Don't rely on their statement. Here's what you actually do:
'Contained' means nothing without evidence. They have financial incentive to minimize. You don't.
I'd do three things immediately.
First, run a full forensic audit on every Okta session token issued to that contractor account in the 90 days before discovery. Get the raw logs from Okta — not their summary. Cross-reference against your actual application access logs. If there's a gap between what Okta says happened and what your apps show, you have a problem.
Second, pull all identity federation logs. Contractors often have broad access through SAML or OIDC flows. Check what systems and resources they actually touched. Okta's "contained" usually means they secured the account. It doesn't mean the account didn't hit your crown jewels first.

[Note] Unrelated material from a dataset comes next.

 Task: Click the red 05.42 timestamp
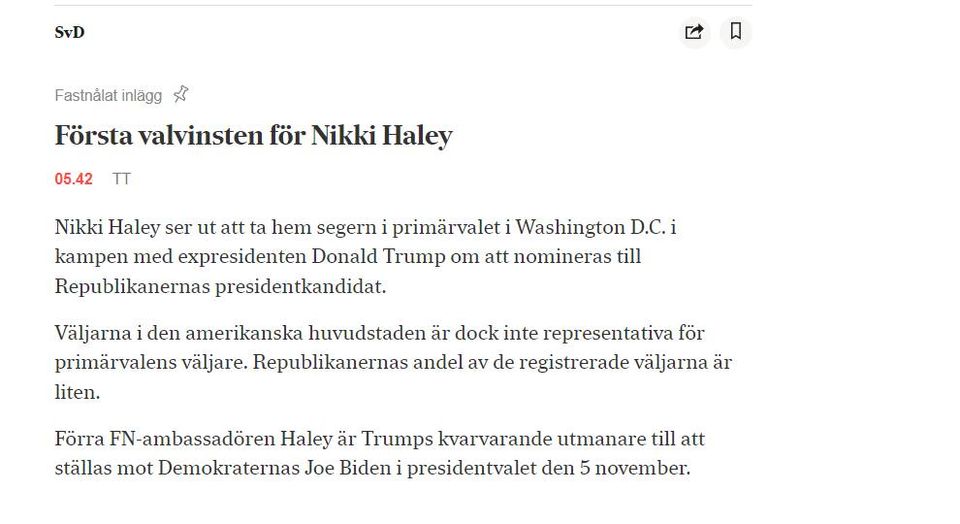point(73,179)
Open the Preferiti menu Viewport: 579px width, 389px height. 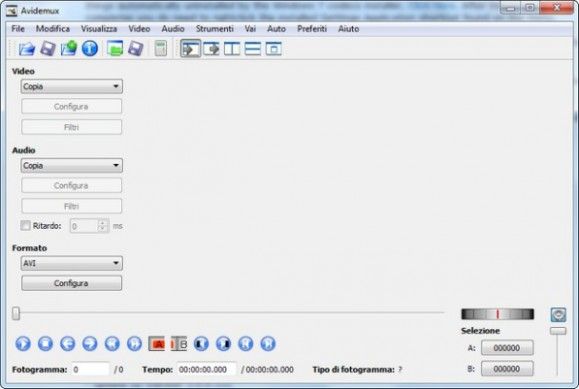pyautogui.click(x=312, y=29)
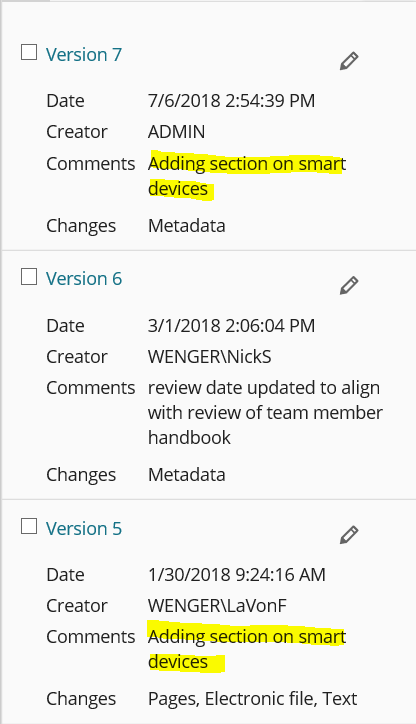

Third, assume they got past MFA if the compromise was deep enough. Run threat hunting on that window: unusual data exports, lateral movement patterns, privilege escalation attempts. Talk to your SIEM vendor — they'll find things your security team might miss just eyeballing logs.
Don't trust Okta's scope assessment. They have incentive to downplay it. Your job is to know what actually happened in your environment, not accept their narrative.
Also: demand the exact time the contractor's MFA was compromised and when they became aware. The gap between those timestamps tells you how exposed you actually were.
Demand independent forensics, network logs, and timeline audit from third party—Okta's word alone won't cut it.